Without having done a statistical study of the some five hundred formal interviews conducted with 9/11 emergency workers, it appears to the authors that the vast majority of them referred not to apparent explosions—as in detonations—but usually more vaguely, to loud bangs, thunder, rumbling, booms, or trainlike sounds.

There may even have been some actual explosions, but not ones indicating deliberate demolition. “You heard nothing but explosions all day,” firefighter Salvatore Torcivia remembered. “The fires, the jet fuel burning. The nearby buildings had air conditioning and refrigerator units—they were all exploding from the super heat. It sounded like bombs going off. I believe the Secret Service had their armory in one of the towers. That stuff, ordnance, was going off.”

After an analysis of Griffin’s eye and ear witnesses to explosion, his critic Ryan Mackey notes that all were nonexperts, “relaying their impressions of a horrifically chaotic and deadly experience.” There is no good reason to consider the witnesses’ words evidence of the use of explosives.

To believe explosives were involved, moreover, one would have to account for how they were planted—in multiple locations—in advance of the attacks. Griffin states that demolition of the Twin Towers would have required more explosive than did that in 2000 of the Seattle Kingdome stadium—at the time the largest structure ever brought down by controlled implosion.

His tormentor Mackey, calculating that this would have meant bringing more than 60,000 kilograms of explosive into each tower, notes that the professor “produced no explanation of how such a staggering amount of explosives could have been smuggled into the Towers without detection, how it could have been placed without being seen, how many individuals would have been required to plant it all.”

The 2005 report of the National Institute of Standards and Technology summed up the matter. Its experts had found no evidence, the report said, “for alternative hypotheses suggesting that the WTC towers were brought down by controlled demolition using explosives.”

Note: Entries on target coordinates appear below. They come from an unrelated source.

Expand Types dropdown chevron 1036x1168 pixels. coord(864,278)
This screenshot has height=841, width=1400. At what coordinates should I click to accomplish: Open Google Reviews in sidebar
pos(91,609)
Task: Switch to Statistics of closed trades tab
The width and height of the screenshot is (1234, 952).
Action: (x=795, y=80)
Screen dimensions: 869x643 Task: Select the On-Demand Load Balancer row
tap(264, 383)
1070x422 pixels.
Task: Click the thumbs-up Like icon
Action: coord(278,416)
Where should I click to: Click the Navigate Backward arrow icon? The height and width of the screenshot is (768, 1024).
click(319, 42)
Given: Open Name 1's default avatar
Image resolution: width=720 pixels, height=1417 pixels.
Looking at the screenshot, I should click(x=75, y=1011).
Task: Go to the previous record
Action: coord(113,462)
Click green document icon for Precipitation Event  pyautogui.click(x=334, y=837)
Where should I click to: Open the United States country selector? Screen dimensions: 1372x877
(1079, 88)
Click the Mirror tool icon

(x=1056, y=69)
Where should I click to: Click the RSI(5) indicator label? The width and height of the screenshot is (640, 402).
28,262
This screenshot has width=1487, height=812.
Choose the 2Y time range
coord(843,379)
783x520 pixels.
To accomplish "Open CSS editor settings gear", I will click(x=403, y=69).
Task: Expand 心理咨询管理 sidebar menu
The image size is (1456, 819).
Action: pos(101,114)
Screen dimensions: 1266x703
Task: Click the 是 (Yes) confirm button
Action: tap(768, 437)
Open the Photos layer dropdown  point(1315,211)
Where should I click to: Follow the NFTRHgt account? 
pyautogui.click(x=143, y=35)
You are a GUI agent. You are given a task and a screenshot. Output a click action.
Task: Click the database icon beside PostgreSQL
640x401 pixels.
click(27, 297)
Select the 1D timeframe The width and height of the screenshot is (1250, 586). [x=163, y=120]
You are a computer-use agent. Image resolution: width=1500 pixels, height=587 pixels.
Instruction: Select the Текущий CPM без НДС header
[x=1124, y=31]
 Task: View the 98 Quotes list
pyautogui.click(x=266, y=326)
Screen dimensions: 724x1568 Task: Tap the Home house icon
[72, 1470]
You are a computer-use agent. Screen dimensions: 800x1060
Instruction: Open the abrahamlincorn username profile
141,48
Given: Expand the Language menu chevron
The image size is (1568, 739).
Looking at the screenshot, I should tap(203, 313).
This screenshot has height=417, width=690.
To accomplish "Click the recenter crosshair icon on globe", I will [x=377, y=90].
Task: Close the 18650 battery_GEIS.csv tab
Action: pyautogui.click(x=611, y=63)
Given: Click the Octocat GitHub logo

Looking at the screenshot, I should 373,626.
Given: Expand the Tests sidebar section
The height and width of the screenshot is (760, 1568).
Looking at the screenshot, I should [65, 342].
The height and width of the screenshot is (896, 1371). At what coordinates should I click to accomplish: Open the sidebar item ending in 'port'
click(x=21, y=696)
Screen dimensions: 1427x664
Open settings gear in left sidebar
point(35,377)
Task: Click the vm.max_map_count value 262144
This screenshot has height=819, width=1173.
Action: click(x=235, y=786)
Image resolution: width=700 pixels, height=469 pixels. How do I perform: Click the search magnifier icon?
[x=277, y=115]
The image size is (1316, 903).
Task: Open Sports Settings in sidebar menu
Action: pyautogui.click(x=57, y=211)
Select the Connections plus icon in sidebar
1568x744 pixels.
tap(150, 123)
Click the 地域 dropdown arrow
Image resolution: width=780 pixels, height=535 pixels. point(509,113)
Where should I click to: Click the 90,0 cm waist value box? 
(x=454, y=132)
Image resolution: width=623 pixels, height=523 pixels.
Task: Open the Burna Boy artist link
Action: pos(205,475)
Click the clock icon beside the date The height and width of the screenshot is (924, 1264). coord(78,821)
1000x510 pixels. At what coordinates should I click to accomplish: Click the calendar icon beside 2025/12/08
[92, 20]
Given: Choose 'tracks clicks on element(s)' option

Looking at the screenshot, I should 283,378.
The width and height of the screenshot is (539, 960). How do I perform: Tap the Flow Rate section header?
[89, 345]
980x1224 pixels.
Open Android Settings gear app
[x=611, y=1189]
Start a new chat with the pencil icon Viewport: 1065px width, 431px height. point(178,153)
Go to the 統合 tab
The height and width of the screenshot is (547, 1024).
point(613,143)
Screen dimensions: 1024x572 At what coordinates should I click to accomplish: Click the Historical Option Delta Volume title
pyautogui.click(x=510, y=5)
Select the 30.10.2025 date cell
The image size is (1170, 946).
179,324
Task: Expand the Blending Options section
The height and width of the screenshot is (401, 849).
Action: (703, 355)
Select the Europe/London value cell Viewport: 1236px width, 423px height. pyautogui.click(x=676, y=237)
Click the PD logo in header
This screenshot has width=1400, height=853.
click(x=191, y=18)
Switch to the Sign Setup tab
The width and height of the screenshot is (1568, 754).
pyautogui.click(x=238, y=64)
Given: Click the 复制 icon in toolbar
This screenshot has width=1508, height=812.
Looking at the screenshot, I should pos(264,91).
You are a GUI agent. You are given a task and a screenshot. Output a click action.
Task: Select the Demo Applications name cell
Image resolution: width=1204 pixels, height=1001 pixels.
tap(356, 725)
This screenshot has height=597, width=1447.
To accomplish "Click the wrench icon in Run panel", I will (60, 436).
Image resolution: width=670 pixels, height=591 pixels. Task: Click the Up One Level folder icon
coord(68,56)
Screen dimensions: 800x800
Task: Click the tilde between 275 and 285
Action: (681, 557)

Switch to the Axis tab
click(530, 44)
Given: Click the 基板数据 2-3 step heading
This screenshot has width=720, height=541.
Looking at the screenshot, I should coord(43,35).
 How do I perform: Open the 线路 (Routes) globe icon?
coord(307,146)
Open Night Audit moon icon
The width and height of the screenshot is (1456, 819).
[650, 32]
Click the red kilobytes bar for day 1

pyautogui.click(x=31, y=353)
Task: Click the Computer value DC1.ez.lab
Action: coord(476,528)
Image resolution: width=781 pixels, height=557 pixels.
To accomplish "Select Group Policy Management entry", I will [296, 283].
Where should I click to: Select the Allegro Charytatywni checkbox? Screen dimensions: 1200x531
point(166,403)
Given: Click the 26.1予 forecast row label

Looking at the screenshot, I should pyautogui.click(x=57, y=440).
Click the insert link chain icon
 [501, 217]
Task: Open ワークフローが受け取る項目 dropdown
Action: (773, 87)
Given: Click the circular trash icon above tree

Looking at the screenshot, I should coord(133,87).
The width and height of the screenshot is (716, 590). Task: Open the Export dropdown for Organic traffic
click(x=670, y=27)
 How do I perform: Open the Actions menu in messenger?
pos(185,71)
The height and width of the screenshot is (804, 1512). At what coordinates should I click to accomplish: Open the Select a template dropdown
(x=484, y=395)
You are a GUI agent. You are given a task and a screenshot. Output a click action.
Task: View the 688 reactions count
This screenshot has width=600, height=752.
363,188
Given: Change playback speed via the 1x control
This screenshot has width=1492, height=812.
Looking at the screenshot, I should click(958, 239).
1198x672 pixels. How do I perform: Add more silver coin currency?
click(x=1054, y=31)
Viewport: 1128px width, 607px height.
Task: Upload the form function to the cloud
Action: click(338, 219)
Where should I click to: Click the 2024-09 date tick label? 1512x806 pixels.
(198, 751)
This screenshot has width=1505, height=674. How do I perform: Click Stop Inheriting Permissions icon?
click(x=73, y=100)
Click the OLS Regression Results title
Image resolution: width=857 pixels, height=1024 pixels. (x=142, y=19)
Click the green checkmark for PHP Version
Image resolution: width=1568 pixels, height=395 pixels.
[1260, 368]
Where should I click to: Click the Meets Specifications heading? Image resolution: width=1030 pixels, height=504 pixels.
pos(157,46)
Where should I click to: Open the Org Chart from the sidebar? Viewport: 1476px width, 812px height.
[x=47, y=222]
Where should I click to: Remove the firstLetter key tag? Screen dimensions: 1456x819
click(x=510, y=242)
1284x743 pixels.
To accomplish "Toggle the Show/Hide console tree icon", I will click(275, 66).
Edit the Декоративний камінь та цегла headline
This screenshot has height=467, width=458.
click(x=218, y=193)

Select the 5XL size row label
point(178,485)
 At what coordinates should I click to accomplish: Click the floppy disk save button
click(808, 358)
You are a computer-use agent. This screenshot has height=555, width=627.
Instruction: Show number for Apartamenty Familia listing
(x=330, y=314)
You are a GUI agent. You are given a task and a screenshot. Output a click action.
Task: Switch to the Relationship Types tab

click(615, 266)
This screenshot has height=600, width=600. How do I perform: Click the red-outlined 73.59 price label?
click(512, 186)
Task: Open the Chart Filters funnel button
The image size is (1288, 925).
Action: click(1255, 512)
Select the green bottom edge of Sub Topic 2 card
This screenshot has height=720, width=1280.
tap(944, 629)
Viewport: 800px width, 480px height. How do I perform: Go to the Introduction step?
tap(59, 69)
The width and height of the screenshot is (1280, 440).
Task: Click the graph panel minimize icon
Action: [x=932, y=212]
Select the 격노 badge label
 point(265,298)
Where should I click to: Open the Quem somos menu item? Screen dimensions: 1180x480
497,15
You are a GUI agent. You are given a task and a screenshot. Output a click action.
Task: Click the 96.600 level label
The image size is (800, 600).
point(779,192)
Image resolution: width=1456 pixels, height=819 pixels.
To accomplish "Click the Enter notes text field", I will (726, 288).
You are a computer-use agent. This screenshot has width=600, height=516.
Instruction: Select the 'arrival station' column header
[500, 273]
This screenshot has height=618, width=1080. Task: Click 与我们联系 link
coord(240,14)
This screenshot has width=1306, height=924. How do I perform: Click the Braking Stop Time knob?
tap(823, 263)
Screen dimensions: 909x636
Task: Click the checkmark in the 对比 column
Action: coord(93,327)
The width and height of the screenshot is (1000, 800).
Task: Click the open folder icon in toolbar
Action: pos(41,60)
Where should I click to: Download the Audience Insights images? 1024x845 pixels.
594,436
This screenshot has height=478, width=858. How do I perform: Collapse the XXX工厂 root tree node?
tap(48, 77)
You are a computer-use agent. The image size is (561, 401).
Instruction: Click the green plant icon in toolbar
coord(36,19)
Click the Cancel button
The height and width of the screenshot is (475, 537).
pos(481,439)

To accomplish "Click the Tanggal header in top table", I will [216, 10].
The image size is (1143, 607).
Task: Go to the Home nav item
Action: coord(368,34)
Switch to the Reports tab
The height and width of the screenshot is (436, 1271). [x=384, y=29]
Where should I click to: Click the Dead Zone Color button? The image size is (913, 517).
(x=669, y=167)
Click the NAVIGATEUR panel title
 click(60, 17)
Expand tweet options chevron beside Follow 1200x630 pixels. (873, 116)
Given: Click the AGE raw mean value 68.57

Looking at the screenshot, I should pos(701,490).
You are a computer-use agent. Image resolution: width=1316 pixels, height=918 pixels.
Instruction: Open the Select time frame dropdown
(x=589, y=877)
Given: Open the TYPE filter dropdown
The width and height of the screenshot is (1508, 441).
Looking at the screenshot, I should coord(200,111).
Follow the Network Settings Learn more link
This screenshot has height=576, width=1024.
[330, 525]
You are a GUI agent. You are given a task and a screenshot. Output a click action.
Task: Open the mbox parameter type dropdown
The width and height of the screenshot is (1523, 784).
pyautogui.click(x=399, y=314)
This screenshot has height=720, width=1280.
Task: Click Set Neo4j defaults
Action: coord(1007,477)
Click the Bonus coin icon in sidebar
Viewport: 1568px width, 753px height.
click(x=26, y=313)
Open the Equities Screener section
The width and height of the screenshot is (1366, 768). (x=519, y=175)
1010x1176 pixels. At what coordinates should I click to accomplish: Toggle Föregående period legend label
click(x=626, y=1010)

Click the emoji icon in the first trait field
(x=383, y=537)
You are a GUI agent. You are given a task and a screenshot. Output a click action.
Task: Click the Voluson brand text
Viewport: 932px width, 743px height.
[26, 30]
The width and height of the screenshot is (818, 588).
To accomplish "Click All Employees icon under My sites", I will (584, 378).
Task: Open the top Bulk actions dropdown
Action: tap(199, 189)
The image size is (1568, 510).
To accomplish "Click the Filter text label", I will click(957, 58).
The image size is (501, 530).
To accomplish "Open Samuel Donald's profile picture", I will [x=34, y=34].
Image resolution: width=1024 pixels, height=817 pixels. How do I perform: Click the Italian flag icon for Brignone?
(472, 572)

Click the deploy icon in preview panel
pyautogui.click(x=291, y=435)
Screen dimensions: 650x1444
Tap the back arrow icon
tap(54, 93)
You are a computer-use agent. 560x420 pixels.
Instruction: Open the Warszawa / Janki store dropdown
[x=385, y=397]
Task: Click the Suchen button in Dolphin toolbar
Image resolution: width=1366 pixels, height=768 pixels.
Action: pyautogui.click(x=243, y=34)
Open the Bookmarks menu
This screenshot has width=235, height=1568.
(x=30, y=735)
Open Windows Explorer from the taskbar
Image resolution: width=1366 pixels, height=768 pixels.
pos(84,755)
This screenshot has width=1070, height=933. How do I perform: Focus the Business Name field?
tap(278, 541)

The authors have seen nothing, in all the verbiage of the skeptical literature, to persuade us otherwise.

IN 2010, Dr. Griffin came out with yet another book, on what he described as “The Official Account’s Achilles’ Heel.” The “smoking gun” that he and others see is the collapse on the evening of September 11 of the forty-seven-story World Trade Center Building 7.

Though not struck by an airplane, Building 7 was catastrophically damaged by chunks of debris from the collapsing North Tower, caught fire, and burned all day. When it in turn fell, WTC 7 became the first known instance in the world of a tall, modern, steel-reinforced building brought down apparently as a result of fire.

It was, The New York Times reported later, “a mystery that under normal circumstances would probably have captured the attention of the city and the world”—had its collapse not been eclipsed by that of the Twin Towers themselves. The Times said engineers expected to spend months piecing together the “disturbing puzzle.” In the event, it took the NIST’s experts seven years.

According to the NIST, in its 2008 report, WTC 7 was brought down by “fire-induced progressive collapse,” a chain of events technically unlike those in the Twin Towers, beginning with the failure of one key structural column. The NIST “found no evidence supporting the existence of a blast event.”

There has long been witness testimony militating against the notion that the WTC 7 collapse was triggered by explosions. Fire Department interviewees recalled having anticipated the collapse of WTC 7 from early in the afternoon of September 11. Frank Fellini, a senior chief, said the building was a “major concern” because of the hit it took from the fall of the North Tower. “When it fell, it ripped steel out from between the third and sixth floors … We were concerned that the fires on several floors and the missing steel would result in the building collapsing. So for the next five or six hours we kept firefighters from working anywhere near that building.”